Download or read book Beethoven Studies 4 written by Keith Chapin. This book was released on 2020-09-17. Available in PDF, EPUB and Kindle. Book excerpt: A collection of ten chapters that approach Beethoven and his music from aesthetic, analytical, biographical, historical and performance perspectives.
Download or read book Poetic Castles in Spain written by Diego Saglia. This book was released on 2021-12-28. Available in PDF, EPUB and Kindle. Book excerpt: British culture of the Romantic period is distinguished by a protracted and varied interest in things Spanish. The climax in the publication of fictional, and especially poetical, narratives on Spain corresponds with the intense phase of Anglo-Iberian exchanges delimited by the Peninsular War (1808-14), on the one hand, and the Spanish experiment of a constitutional monarchy that lasted from 1820 until 1823, on the other. Although current scholarship has uncovered and reconstructed several foreign maps of British Romanticism - from the Orient to the South Seas - exotic European geographies have not received much attention. Spain, in particular, is one of the most neglected of these 'imaginary' Romantic geographies, even if between the 1800s and the 1820s, and beyond, it was a site of wars and invasions, the object of foreign economic interests relating to its American colonies, and a geopolitical area crucial to the European balance designed by the post-Waterloo Vienna settlement. This study considers the various ways in which Spain figured in Romantic narrative verse, recovering the discursive materials employed in fictional representation, and assessing the relevance of this activity in the context of the dominant themes and preoccupations in contemporary British culture. The texts examined here include medievalizing and chivalric fictions, Orientalist adventures set in Islamic Granada, and modern-day tales of the anti-Napoleonic campaign in the Peninsula. Recovering some of the outstanding works and issues elaborated by British Romanticism through the cultural geography of Spain, this study shows that the Iberian country was an inexhaustible source of imaginative materials for British culture at a time when its imperial boundaries were expanding and its geopolitical influence was increasing in Europe and overseas.

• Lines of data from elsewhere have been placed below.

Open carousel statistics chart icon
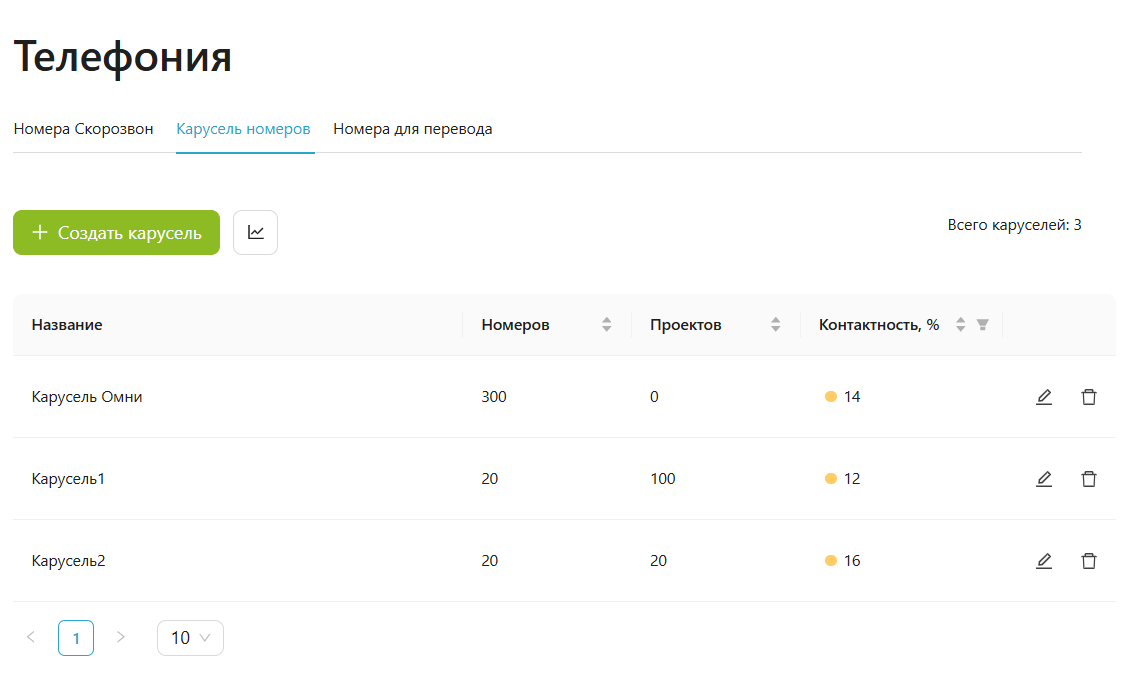This screenshot has width=1130, height=677. [255, 232]
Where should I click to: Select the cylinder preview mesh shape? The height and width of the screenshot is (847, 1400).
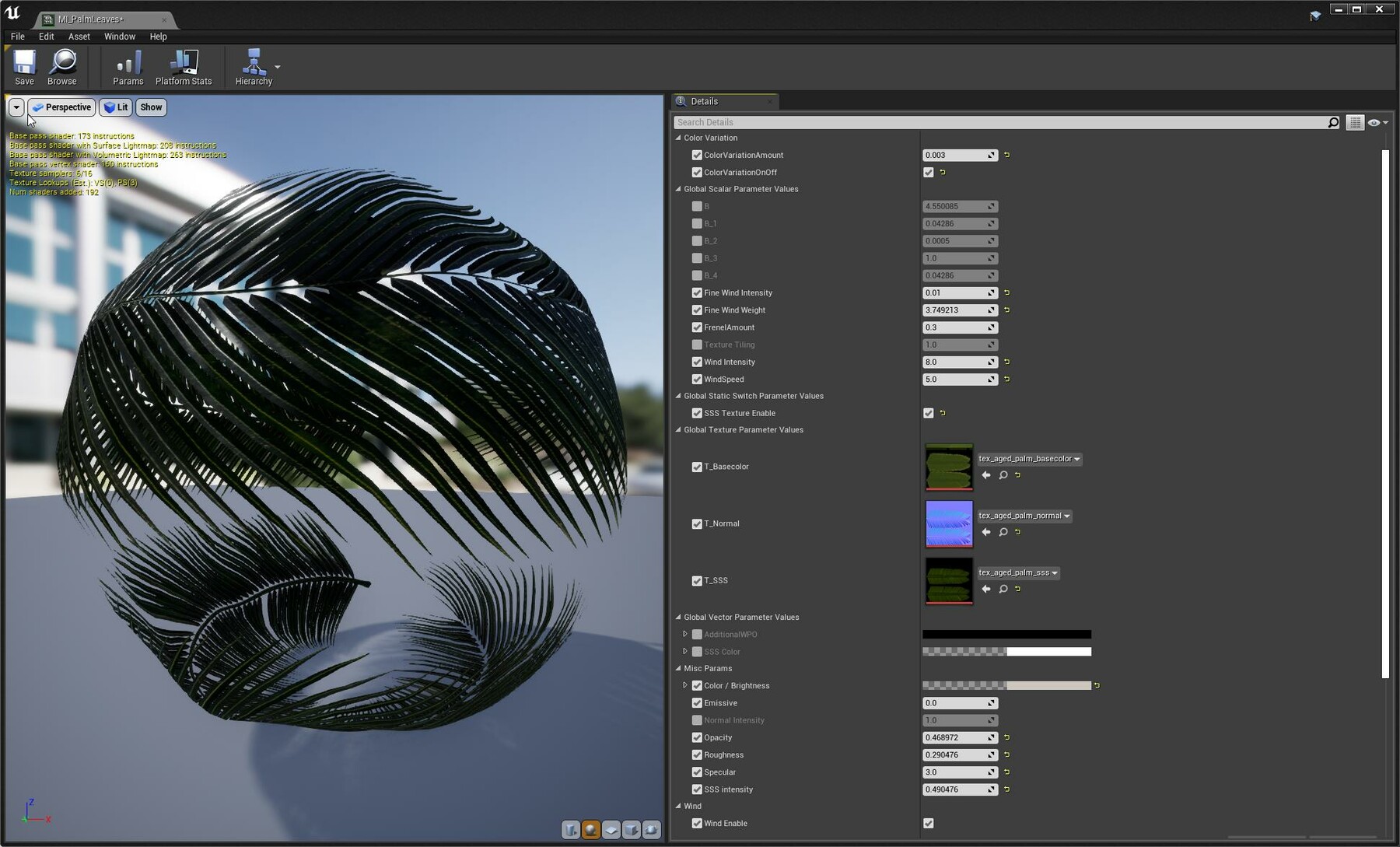pos(570,829)
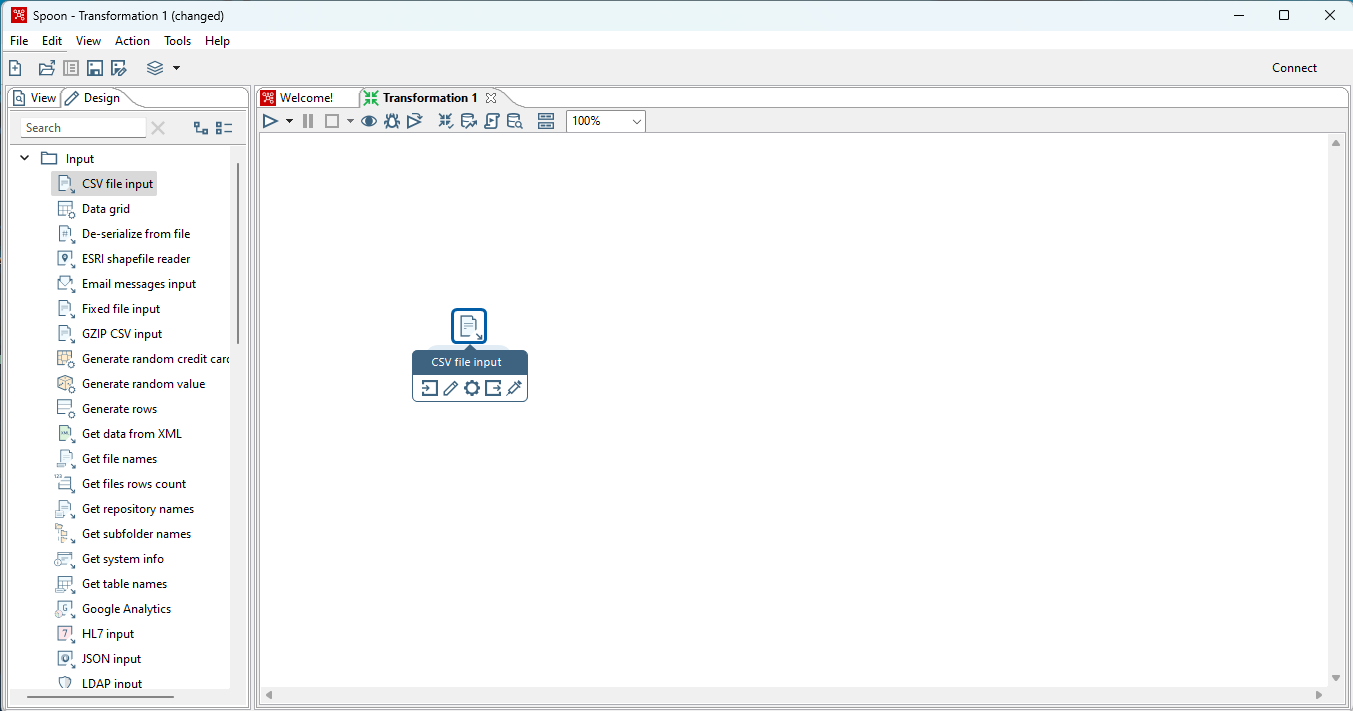Click into the steps Search field
Viewport: 1353px width, 711px height.
(83, 128)
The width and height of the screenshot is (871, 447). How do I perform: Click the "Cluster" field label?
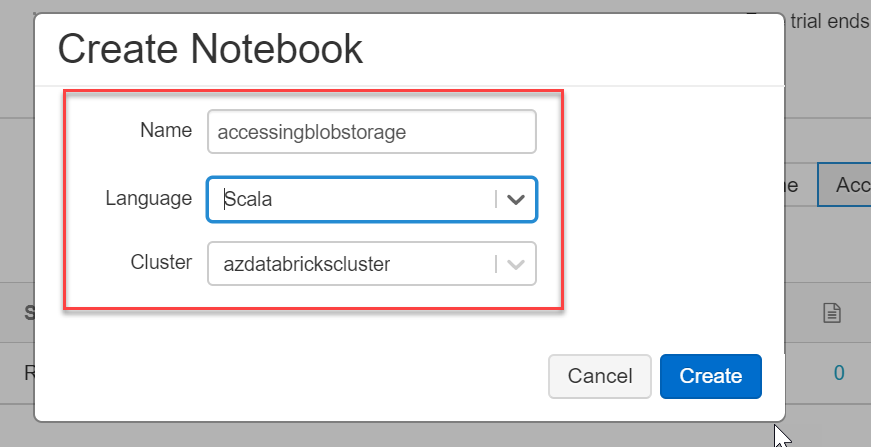[x=160, y=263]
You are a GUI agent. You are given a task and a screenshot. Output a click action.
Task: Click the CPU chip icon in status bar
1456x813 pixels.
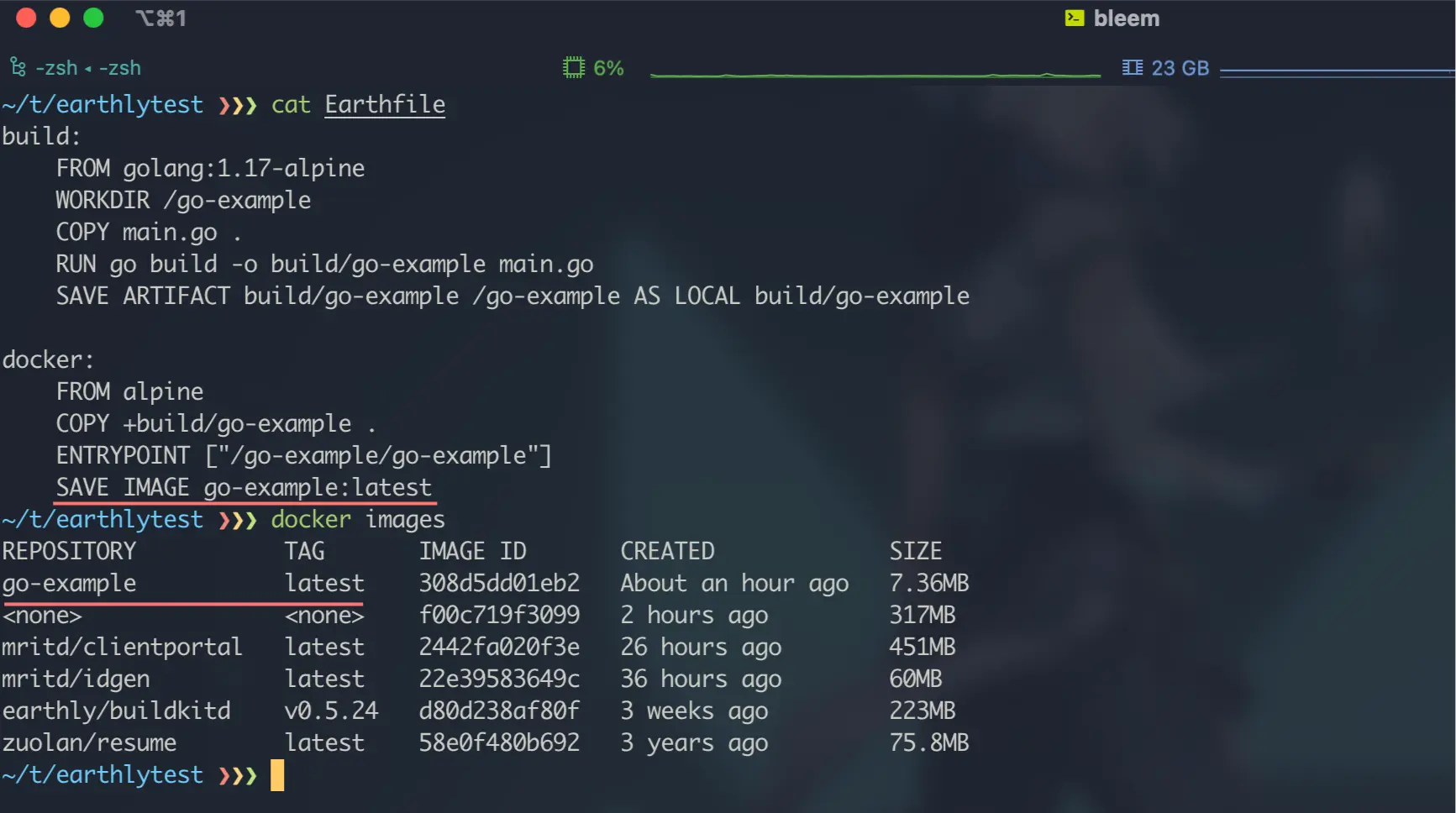click(574, 68)
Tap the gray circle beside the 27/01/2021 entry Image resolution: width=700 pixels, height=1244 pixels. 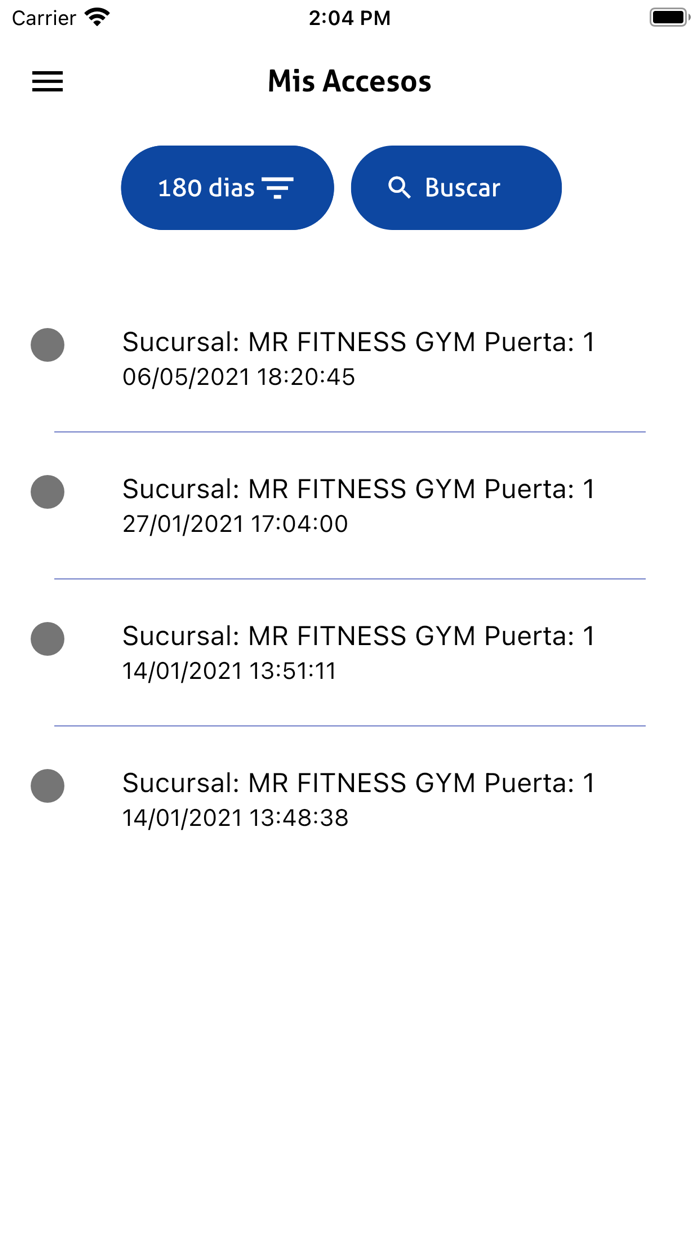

Download or read book British Pirates in Print and Performance written by M. Powell. This book was released on 2015-03-17. Available in PDF, EPUB and Kindle. Book excerpt: Fictional or real, pirates haunted the imagination of the 18th and 19th century-British public during this great period of maritime commerce, exploration, and naval conflict. British Pirates in Print and Performanc e explores representations of pirates through dozens of stage performances, including adaptations by Byron, Scott, and Cooper.